I modified your code to this in the for loop:

        label=torch.tensor([[0, 0, 0], [0, 1, 0], [0, 0, 2]])
		output=torch.randn(3, 3, requires_grad=True)
		loss=criterion(output, label.float())

And it works.

If you want to do classification you need to use cross entropy loss. Remember to check shape of tensors you pass into the loss.
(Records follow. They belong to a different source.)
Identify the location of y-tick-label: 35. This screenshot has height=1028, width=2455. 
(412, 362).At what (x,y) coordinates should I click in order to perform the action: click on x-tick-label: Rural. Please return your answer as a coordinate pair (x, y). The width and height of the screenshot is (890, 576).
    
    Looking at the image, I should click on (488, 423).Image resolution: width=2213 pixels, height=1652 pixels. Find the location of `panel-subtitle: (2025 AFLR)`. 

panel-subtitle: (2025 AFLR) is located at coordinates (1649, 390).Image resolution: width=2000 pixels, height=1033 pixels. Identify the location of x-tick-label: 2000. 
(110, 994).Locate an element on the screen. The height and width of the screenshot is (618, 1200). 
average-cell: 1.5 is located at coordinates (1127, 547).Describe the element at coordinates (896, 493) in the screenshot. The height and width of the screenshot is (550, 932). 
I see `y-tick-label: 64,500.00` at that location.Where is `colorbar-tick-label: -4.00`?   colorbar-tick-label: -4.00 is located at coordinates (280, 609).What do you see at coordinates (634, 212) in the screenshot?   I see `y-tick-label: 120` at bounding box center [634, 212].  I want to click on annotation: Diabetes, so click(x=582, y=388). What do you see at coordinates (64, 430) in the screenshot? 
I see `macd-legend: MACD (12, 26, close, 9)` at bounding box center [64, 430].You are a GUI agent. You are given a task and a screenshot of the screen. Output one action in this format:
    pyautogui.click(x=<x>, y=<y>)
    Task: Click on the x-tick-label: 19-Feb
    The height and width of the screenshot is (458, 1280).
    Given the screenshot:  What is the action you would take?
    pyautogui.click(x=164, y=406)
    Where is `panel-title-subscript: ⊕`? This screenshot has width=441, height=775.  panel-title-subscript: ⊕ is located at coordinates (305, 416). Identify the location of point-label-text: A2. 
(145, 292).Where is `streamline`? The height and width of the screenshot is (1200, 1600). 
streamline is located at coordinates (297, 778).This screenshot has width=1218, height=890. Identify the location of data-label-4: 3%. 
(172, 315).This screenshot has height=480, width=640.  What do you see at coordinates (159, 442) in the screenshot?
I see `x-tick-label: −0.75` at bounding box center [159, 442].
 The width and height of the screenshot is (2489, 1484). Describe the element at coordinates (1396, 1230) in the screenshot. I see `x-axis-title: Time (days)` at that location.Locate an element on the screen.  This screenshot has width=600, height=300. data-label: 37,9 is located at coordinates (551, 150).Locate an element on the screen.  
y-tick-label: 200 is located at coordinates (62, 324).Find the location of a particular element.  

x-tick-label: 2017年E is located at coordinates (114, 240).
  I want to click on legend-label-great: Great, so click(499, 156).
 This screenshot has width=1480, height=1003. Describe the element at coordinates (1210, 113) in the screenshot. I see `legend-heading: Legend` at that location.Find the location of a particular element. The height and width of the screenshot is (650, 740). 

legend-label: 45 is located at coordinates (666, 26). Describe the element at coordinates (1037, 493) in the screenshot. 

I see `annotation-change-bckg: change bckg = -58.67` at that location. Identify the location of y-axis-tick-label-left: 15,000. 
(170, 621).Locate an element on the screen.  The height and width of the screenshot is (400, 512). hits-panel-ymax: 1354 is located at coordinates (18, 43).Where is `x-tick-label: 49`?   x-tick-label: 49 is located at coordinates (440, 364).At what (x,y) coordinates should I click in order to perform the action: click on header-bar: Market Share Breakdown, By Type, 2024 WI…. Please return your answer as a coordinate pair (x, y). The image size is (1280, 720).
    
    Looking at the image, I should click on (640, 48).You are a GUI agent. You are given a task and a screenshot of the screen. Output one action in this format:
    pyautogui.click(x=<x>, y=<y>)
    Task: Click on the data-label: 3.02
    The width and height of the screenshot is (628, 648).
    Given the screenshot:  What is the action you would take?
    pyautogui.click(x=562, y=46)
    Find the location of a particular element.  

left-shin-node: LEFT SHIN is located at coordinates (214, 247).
The complete code for mnist is this:

import time
import torch
import torch.nn as nn
import torchvision.transforms as transforms
import torchvision.datasets as dsets
from torch.autograd import Variable
from torchvision.utils import save_image

GPU = 0

def to_img(x):
	x = x.view(x.size(0), 1, 28, 28)
	return x

train_dataset = dsets.MNIST(root='./data',
	train=True,
	transform=transforms.ToTensor(),
	download=True)

test_dataset = dsets.MNIST(root='./data',
	train=False,
	transform=transforms.ToTensor())

batch_size =64
n_iters = 71800

num_epochs = n_iters / (len(train_dataset) / batch_size)
num_epochs = int(num_epochs)

train_loader = torch.utils.data.DataLoader(dataset=train_dataset,
		batch_size=batch_size,
		shuffle=True)

test_loader = torch.utils.data.DataLoader(dataset=test_dataset,
		batch_size=batch_size,
		shuffle=False)

class CNNModel(nn.Module):
	def  __init__(self):
		super().__init__()
		self.cnn1 = nn.Conv2d(in_channels=1, out_channels=16, kernel_size=5, stride=1, padding=2)
		self.relu1 = nn.ReLU()
		self.maxpool1 = nn.MaxPool2d(kernel_size=2)
		
		self.cnn2 = nn.Conv2d(in_channels=16, out_channels=32, kernel_size=5, stride=1, padding=2)
		self.relu2 = nn.ReLU()
		
		self.maxpool2 = nn.MaxPool2d(kernel_size=2)
		
		self.fc1 = nn.Linear(32 * 7 * 7, 10)

	def forward(self, x):
	    out = self.cnn1(x)
	    out = self.relu1(out)
	   
	    out = self.maxpool1(out)
	   
	    out = self.cnn2(out)
	    out = self.relu2(out)

	    out = self.maxpool2(out)

	    out = out.view(out.size(0), -1)

	    out = self.fc1(out)
	   
	    return out


model = CNNModel()

if torch.cuda.is_available():
	torch.cuda.set_device(GPU)
	model.cuda()
	print("cuda OK")

criterion = nn.CrossEntropyLoss()

best= 12311242

learning_rate = 1e-3

optimizer = torch.optim.Adam(model.parameters(), lr=learning_rate, weight_decay=0)

iter = 0
start = time.time()
for epoch in range(2):
	for data in train_loader:
		img, label= data
		label = label.cuda()
		img = img.cuda()
		# nova=to_img(img)

    	# st = time.time()
		optimizer.zero_grad()
		output = model(img)
		
		# label=torch.tensor([[0, 0, 0], [0, 1, 0], [0, 0, 2]])
		# output=torch.randn(3, 3, requires_grad=True)

		loss=criterion(output, label.long())
		loss.backward()
    	
		optimizer.step()
		iter += 1

print('done')

Thank you for your time, could you just explain me more, about this:

 label=torch.tensor([[0, 0, 0], [0, 1, 0], [0, 0, 2]])
		output=torch.randn(3, 3, requires_grad=True)
		loss=criterion(output, label.float())

For cross entropy loss you need two tensors with the same shape. I just converted the label to one hot vector.